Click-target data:
________

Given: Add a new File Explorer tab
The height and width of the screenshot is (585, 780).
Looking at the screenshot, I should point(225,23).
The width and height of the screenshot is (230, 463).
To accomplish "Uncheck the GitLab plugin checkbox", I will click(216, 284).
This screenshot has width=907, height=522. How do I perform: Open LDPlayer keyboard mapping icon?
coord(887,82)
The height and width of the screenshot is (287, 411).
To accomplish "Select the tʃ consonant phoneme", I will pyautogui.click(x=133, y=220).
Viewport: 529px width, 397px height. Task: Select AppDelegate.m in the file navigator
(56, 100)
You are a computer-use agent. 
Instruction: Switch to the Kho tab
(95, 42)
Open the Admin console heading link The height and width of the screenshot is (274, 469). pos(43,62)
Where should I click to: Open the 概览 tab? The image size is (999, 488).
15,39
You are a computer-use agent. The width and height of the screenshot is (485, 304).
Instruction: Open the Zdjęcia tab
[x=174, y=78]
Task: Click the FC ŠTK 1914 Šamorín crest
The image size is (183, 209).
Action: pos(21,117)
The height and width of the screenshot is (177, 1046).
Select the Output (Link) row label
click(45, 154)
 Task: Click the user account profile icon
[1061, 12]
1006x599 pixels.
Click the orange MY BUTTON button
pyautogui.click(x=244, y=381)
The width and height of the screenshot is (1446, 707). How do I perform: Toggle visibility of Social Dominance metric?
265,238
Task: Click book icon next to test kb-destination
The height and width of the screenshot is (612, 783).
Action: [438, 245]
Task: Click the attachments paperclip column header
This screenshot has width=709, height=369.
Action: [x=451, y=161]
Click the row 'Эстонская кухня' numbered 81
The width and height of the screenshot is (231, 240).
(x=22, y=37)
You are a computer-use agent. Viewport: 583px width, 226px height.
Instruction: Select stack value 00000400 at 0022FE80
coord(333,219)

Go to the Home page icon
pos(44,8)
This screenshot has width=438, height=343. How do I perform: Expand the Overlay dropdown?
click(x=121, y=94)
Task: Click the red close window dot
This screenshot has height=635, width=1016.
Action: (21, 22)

________

- What needs to be done
Please turn all the rows above into a numbered list, leaving out any blank lines.

- The completed task
1. Given: Add a new File Explorer tab
2. The height and width of the screenshot is (585, 780).
3. Looking at the screenshot, I should point(225,23).
4. The width and height of the screenshot is (230, 463).
5. To accomplish "Uncheck the GitLab plugin checkbox", I will click(216, 284).
6. This screenshot has width=907, height=522. How do I perform: Open LDPlayer keyboard mapping icon?
7. coord(887,82)
8. The height and width of the screenshot is (287, 411).
9. To accomplish "Select the tʃ consonant phoneme", I will pyautogui.click(x=133, y=220).
10. Viewport: 529px width, 397px height. Task: Select AppDelegate.m in the file navigator
11. (56, 100)
12. You are a computer-use agent. 
13. Instruction: Switch to the Kho tab
14. (95, 42)
15. Open the Admin console heading link The height and width of the screenshot is (274, 469). pos(43,62)
16. Where should I click to: Open the 概览 tab? The image size is (999, 488).
17. 15,39
18. You are a computer-use agent. The width and height of the screenshot is (485, 304).
19. Instruction: Open the Zdjęcia tab
20. [x=174, y=78]
21. Task: Click the FC ŠTK 1914 Šamorín crest
22. The image size is (183, 209).
23. Action: pos(21,117)
24. The height and width of the screenshot is (177, 1046).
25. Select the Output (Link) row label
26. click(45, 154)
27.  Task: Click the user account profile icon
28. [1061, 12]
29. 1006x599 pixels.
30. Click the orange MY BUTTON button
31. pyautogui.click(x=244, y=381)
32. The width and height of the screenshot is (1446, 707). How do I perform: Toggle visibility of Social Dominance metric?
33. 265,238
34. Task: Click book icon next to test kb-destination
35. The height and width of the screenshot is (612, 783).
36. Action: [438, 245]
37. Task: Click the attachments paperclip column header
38. This screenshot has width=709, height=369.
39. Action: [x=451, y=161]
40. Click the row 'Эстонская кухня' numbered 81
41. The width and height of the screenshot is (231, 240).
42. (x=22, y=37)
43. You are a computer-use agent. Viewport: 583px width, 226px height.
44. Instruction: Select stack value 00000400 at 0022FE80
45. coord(333,219)
46. Go to the Home page icon
47. pos(44,8)
48. This screenshot has width=438, height=343. How do I perform: Expand the Overlay dropdown?
49. click(x=121, y=94)
50. Task: Click the red close window dot
51. This screenshot has height=635, width=1016.
52. Action: (21, 22)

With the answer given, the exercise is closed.